## The tasks
(1) Echo the passage of the excerpt on Barr's biblical theology between "Thus Barr made" and "those points now.", inclusive.
(2) Please duplicate the rows from the line holding "The image size is (924, 1307)." through the final row, inclusive.

## Excerpt
--- START ---
Thus Barr made a definite and very distinctive contribution to biblical theology, not in the sense of a new synthesis of biblical materials, but in a new way of conceiving the biblical theologian’s task. Some further aspects of this I set out in my introductory essay to the Festschrift for Barr which Samuel Balentine and I edited in 1994, 12 and I will reprise those points now.
First, theology is not concerned only with the Bible, as some strands of Protestantism have argued; but nor is it concerned with Scripture plus tradition, as on a traditional Catholic model. Theology is concerned with extra-textual reality, that is, with things, persons, and events in the real world, not just those inside the sacred text—with the experience and conceptualization of God and God’s relation to the people of Israel, and with the life and work, death and resurrection of Jesus. One of his sharpest comments on Brevard Childs’s “canonical approach” is the remark that “there is no question that Jesus rose ‘canonically’ from the dead, but it is the extrinsic resurrection that matters for faith.”
13
I do not believe that Childs would have denied this: it is something of a straw man. But its implications certainly do need to be thought through by anyone who is attracted to canonical approaches or to the “theological interpretation of Scripture.” But the remark makes a good point in its own right, even outside a polemical context. Christian faith, Barr held, is not related primarily to a book, but to God and to Jesus: Salvation belongs not to the networks of meaning within a text, not even the text of the Bible, but to a set of people and events … Even if the Bible as a book could be studied in a non-referential way, paying no attention to anything outside the text itself, the structure of Christian faith does not work in that way.
14
And again: The Christian faith, as a religion, is not purely an understanding of the Bible: rather, it is a relation to really existing persons, a relation which is communicated, enriched and controlled through the Bible.
--- END ---
## Data shown
--- START ---
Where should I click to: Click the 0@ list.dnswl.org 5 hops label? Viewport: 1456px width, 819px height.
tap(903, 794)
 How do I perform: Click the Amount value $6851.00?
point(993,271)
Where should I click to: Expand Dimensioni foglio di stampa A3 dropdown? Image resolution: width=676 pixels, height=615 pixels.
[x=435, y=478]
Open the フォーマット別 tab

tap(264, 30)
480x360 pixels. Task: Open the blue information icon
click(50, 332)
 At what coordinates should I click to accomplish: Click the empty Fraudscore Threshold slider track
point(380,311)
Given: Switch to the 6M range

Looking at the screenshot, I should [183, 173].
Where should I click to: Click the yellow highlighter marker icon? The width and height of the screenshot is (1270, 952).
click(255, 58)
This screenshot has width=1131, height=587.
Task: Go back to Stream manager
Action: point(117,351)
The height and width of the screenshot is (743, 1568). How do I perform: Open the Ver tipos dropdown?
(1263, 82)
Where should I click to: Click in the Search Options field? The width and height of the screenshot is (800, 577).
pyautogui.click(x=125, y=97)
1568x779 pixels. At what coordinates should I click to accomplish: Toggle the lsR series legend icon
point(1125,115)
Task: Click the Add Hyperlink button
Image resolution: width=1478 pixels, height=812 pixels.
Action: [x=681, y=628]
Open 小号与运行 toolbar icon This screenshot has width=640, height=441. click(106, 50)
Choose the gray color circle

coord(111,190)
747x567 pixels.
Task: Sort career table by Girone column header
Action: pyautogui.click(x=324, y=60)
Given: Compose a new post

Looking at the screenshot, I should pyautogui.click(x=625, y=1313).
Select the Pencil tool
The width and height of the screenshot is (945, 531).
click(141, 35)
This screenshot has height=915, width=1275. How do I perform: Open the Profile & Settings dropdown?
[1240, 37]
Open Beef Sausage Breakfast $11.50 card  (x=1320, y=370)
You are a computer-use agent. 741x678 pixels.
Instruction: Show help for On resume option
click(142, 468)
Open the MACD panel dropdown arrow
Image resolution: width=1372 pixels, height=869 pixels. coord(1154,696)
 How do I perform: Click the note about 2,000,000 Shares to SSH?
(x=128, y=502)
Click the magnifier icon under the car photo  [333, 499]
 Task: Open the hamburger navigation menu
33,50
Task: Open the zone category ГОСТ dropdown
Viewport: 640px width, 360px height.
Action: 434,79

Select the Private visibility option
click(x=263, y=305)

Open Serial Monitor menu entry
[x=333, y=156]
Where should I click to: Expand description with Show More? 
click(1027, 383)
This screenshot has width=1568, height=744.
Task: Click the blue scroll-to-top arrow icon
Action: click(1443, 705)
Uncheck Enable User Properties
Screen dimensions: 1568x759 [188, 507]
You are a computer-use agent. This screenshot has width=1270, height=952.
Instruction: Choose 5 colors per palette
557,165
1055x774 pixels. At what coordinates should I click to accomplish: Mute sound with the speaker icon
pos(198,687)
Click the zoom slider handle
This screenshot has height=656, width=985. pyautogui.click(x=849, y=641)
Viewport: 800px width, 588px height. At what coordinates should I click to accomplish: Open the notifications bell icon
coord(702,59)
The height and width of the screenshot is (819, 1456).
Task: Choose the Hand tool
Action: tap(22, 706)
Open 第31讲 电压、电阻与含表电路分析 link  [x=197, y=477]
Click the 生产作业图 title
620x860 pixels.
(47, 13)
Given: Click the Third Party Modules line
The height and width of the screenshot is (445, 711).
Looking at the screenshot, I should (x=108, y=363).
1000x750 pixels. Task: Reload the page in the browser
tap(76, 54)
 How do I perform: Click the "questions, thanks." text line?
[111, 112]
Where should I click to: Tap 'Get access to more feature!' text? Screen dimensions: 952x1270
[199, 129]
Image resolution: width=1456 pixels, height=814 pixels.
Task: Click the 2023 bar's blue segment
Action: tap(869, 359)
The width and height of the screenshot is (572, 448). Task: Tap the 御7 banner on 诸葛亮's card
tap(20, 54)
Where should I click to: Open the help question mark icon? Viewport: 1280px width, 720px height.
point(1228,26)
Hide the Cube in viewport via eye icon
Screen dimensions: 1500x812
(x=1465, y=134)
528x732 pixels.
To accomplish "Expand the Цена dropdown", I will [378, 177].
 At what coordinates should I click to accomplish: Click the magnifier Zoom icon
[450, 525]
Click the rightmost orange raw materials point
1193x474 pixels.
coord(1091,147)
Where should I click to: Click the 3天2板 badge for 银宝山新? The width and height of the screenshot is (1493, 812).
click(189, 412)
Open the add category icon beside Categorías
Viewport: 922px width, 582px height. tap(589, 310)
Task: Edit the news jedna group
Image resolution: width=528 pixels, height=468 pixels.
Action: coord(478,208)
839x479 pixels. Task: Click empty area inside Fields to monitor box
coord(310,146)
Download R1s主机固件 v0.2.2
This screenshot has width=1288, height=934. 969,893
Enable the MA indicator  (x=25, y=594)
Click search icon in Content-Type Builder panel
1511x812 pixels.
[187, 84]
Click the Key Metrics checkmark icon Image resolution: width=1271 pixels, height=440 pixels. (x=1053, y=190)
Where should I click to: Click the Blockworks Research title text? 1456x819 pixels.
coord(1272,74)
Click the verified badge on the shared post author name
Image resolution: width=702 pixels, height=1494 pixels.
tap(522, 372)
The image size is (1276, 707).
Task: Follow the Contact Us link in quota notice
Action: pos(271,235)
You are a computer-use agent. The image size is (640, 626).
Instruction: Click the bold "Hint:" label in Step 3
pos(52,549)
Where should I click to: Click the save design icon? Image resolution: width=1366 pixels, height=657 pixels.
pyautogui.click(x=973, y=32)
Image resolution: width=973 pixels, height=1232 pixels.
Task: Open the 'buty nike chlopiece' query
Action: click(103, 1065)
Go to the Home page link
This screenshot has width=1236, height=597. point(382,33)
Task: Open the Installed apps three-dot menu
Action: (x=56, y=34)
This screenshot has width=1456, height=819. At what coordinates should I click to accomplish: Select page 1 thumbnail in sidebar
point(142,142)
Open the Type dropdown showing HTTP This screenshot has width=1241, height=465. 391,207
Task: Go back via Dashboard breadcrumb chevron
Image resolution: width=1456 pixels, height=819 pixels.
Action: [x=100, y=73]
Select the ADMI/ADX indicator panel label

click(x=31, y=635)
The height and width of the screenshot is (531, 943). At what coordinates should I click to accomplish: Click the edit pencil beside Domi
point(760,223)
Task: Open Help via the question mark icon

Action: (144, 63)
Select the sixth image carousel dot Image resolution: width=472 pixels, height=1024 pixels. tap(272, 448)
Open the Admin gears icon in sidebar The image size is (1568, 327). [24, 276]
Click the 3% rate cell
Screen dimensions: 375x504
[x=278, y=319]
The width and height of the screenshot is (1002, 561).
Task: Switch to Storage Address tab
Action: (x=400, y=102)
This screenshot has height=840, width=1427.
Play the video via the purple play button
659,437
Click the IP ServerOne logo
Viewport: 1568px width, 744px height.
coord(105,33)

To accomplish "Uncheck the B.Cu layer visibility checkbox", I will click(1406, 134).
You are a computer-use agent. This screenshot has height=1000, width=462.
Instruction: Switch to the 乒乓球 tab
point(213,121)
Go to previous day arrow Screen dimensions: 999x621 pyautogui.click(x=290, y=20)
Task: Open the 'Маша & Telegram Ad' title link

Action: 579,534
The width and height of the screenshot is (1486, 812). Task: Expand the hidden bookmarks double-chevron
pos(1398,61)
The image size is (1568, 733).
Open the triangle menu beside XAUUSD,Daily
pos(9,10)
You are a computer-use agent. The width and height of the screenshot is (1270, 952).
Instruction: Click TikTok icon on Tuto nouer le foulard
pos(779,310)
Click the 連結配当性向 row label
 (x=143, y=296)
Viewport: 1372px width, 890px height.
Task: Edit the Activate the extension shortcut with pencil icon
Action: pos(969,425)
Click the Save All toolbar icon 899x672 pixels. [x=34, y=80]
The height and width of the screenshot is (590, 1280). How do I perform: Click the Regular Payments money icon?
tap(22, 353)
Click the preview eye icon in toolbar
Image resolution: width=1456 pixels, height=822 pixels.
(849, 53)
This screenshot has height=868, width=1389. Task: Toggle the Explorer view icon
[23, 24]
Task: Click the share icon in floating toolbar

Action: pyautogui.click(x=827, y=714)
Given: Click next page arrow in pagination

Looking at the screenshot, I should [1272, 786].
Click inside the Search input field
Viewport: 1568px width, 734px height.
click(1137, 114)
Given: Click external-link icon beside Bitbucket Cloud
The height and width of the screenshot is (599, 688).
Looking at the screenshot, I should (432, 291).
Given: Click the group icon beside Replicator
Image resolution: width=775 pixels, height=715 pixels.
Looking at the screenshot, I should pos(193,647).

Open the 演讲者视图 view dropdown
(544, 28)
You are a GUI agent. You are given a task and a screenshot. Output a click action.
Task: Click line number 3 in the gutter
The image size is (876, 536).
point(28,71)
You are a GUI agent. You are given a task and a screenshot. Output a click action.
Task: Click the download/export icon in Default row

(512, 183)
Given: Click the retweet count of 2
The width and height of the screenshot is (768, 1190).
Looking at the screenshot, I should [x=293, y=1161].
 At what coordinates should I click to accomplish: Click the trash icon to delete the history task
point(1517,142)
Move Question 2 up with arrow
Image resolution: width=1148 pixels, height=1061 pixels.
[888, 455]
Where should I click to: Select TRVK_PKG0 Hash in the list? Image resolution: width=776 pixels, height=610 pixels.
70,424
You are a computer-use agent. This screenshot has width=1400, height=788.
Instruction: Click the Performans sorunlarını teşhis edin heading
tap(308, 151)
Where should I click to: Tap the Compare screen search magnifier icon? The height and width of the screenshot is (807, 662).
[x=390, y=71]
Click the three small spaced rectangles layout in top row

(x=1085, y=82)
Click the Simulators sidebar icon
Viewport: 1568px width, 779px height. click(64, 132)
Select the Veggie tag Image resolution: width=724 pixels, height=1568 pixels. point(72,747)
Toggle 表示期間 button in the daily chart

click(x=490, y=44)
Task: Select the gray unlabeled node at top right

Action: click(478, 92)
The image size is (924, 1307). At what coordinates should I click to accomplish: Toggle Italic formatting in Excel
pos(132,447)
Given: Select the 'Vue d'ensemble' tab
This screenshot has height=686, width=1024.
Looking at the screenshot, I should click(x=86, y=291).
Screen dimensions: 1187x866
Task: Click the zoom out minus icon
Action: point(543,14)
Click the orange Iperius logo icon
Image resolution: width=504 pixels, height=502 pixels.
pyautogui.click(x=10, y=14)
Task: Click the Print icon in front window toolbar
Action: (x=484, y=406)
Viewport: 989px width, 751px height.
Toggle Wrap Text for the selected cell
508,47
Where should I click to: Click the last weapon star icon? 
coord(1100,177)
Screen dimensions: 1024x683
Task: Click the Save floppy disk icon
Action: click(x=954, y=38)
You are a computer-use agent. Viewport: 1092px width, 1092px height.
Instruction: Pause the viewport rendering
--- END ---
## Answers to the problems
(1)
Thus Barr made a definite and very distinctive contribution to biblical theology, not in the sense of a new synthesis of biblical materials, but in a new way of conceiving the biblical theologian’s task. Some further aspects of this I set out in my introductory essay to the Festschrift for Barr which Samuel Balentine and I edited in 1994, 12 and I will reprise those points now.

(2)
The image size is (924, 1307). At what coordinates should I click to accomplish: Toggle Italic formatting in Excel
pos(132,447)
Given: Select the 'Vue d'ensemble' tab
This screenshot has height=686, width=1024.
Looking at the screenshot, I should click(x=86, y=291).
Screen dimensions: 1187x866
Task: Click the zoom out minus icon
Action: point(543,14)
Click the orange Iperius logo icon
Image resolution: width=504 pixels, height=502 pixels.
pyautogui.click(x=10, y=14)
Task: Click the Print icon in front window toolbar
Action: (x=484, y=406)
Viewport: 989px width, 751px height.
Toggle Wrap Text for the selected cell
508,47
Where should I click to: Click the last weapon star icon? 
coord(1100,177)
Screen dimensions: 1024x683
Task: Click the Save floppy disk icon
Action: click(x=954, y=38)
You are a computer-use agent. Viewport: 1092px width, 1092px height.
Instruction: Pause the viewport rendering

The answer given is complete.